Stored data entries

----

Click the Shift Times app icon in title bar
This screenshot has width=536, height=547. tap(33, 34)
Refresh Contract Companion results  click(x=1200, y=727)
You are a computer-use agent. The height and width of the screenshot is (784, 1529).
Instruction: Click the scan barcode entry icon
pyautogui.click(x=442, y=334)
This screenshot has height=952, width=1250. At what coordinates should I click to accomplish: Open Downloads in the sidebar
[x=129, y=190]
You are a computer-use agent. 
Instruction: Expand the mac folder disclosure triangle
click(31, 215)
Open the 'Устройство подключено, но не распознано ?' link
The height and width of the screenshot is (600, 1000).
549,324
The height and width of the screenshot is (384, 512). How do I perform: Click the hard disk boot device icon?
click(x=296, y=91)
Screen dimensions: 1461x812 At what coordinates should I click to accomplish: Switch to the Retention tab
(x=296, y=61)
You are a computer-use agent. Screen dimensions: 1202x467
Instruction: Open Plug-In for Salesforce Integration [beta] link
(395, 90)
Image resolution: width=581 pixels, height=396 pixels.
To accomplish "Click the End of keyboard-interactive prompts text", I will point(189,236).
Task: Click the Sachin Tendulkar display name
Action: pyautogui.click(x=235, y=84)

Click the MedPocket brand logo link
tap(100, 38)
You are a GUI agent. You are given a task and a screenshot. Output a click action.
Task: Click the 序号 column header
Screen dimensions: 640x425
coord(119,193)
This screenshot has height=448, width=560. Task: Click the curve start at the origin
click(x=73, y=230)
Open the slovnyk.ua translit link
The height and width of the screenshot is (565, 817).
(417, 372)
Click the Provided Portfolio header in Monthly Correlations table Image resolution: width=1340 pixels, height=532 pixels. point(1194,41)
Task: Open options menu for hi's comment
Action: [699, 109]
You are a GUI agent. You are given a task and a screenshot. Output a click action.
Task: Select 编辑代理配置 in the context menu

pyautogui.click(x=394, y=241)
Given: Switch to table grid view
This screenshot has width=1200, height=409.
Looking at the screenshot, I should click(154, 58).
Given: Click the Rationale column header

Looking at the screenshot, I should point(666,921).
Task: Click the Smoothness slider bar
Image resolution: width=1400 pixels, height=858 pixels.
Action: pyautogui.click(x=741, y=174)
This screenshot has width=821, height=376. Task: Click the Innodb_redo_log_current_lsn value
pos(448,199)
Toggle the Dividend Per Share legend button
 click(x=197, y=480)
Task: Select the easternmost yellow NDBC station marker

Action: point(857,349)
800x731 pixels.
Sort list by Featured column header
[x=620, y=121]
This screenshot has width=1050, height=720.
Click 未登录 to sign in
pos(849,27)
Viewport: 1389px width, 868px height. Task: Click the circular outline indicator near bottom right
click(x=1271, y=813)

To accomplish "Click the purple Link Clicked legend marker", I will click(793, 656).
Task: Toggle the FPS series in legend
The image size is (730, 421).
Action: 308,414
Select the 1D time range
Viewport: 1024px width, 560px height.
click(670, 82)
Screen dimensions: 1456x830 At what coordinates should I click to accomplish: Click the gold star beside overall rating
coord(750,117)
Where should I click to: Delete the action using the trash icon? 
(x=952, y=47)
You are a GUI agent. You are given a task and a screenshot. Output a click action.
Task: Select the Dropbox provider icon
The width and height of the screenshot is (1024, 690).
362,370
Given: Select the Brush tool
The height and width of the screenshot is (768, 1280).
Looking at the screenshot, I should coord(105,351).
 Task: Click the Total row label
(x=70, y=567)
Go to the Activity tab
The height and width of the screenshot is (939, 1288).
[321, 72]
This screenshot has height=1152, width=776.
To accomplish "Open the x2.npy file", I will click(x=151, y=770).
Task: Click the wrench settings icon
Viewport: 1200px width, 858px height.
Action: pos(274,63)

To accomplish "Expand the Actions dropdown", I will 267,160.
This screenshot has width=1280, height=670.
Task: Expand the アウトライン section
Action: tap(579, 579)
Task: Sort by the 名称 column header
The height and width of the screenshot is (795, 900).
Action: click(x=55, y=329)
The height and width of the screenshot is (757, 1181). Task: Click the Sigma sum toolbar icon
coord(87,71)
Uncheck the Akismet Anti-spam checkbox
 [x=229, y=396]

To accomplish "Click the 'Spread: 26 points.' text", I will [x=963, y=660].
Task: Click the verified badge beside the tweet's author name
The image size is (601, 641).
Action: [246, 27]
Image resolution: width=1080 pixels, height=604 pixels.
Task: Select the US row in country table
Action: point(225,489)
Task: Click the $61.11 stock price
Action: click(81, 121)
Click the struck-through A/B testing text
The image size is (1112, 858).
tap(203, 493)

----

Each line above needs to be returned exactly as it is.

> Answer to the problem
Click the Shift Times app icon in title bar
This screenshot has width=536, height=547. tap(33, 34)
Refresh Contract Companion results  click(x=1200, y=727)
You are a computer-use agent. The height and width of the screenshot is (784, 1529).
Instruction: Click the scan barcode entry icon
pyautogui.click(x=442, y=334)
This screenshot has height=952, width=1250. At what coordinates should I click to accomplish: Open Downloads in the sidebar
[x=129, y=190]
You are a computer-use agent. 
Instruction: Expand the mac folder disclosure triangle
click(31, 215)
Open the 'Устройство подключено, но не распознано ?' link
The height and width of the screenshot is (600, 1000).
549,324
The height and width of the screenshot is (384, 512). How do I perform: Click the hard disk boot device icon?
click(x=296, y=91)
Screen dimensions: 1461x812 At what coordinates should I click to accomplish: Switch to the Retention tab
(x=296, y=61)
You are a computer-use agent. Screen dimensions: 1202x467
Instruction: Open Plug-In for Salesforce Integration [beta] link
(395, 90)
Image resolution: width=581 pixels, height=396 pixels.
To accomplish "Click the End of keyboard-interactive prompts text", I will point(189,236).
Task: Click the Sachin Tendulkar display name
Action: pyautogui.click(x=235, y=84)

Click the MedPocket brand logo link
tap(100, 38)
You are a GUI agent. You are given a task and a screenshot. Output a click action.
Task: Click the 序号 column header
Screen dimensions: 640x425
coord(119,193)
This screenshot has height=448, width=560. Task: Click the curve start at the origin
click(x=73, y=230)
Open the slovnyk.ua translit link
The height and width of the screenshot is (565, 817).
(417, 372)
Click the Provided Portfolio header in Monthly Correlations table Image resolution: width=1340 pixels, height=532 pixels. point(1194,41)
Task: Open options menu for hi's comment
Action: [699, 109]
You are a GUI agent. You are given a task and a screenshot. Output a click action.
Task: Select 编辑代理配置 in the context menu

pyautogui.click(x=394, y=241)
Given: Switch to table grid view
This screenshot has width=1200, height=409.
Looking at the screenshot, I should click(154, 58).
Given: Click the Rationale column header

Looking at the screenshot, I should point(666,921).
Task: Click the Smoothness slider bar
Image resolution: width=1400 pixels, height=858 pixels.
Action: pyautogui.click(x=741, y=174)
This screenshot has width=821, height=376. Task: Click the Innodb_redo_log_current_lsn value
pos(448,199)
Toggle the Dividend Per Share legend button
 click(x=197, y=480)
Task: Select the easternmost yellow NDBC station marker

Action: point(857,349)
800x731 pixels.
Sort list by Featured column header
[x=620, y=121]
This screenshot has width=1050, height=720.
Click 未登录 to sign in
pos(849,27)
Viewport: 1389px width, 868px height. Task: Click the circular outline indicator near bottom right
click(x=1271, y=813)

To accomplish "Click the purple Link Clicked legend marker", I will click(793, 656).
Task: Toggle the FPS series in legend
The image size is (730, 421).
Action: 308,414
Select the 1D time range
Viewport: 1024px width, 560px height.
click(670, 82)
Screen dimensions: 1456x830 At what coordinates should I click to accomplish: Click the gold star beside overall rating
coord(750,117)
Where should I click to: Delete the action using the trash icon? 
(x=952, y=47)
You are a GUI agent. You are given a task and a screenshot. Output a click action.
Task: Select the Dropbox provider icon
The width and height of the screenshot is (1024, 690).
362,370
Given: Select the Brush tool
The height and width of the screenshot is (768, 1280).
Looking at the screenshot, I should coord(105,351).
 Task: Click the Total row label
(x=70, y=567)
Go to the Activity tab
The height and width of the screenshot is (939, 1288).
[321, 72]
This screenshot has height=1152, width=776.
To accomplish "Open the x2.npy file", I will click(x=151, y=770).
Task: Click the wrench settings icon
Viewport: 1200px width, 858px height.
Action: pos(274,63)

To accomplish "Expand the Actions dropdown", I will 267,160.
This screenshot has width=1280, height=670.
Task: Expand the アウトライン section
Action: tap(579, 579)
Task: Sort by the 名称 column header
The height and width of the screenshot is (795, 900).
Action: click(x=55, y=329)
The height and width of the screenshot is (757, 1181). Task: Click the Sigma sum toolbar icon
coord(87,71)
Uncheck the Akismet Anti-spam checkbox
 [x=229, y=396]

To accomplish "Click the 'Spread: 26 points.' text", I will [x=963, y=660].
Task: Click the verified badge beside the tweet's author name
The image size is (601, 641).
Action: [246, 27]
Image resolution: width=1080 pixels, height=604 pixels.
Task: Select the US row in country table
Action: point(225,489)
Task: Click the $61.11 stock price
Action: click(81, 121)
Click the struck-through A/B testing text
The image size is (1112, 858).
tap(203, 493)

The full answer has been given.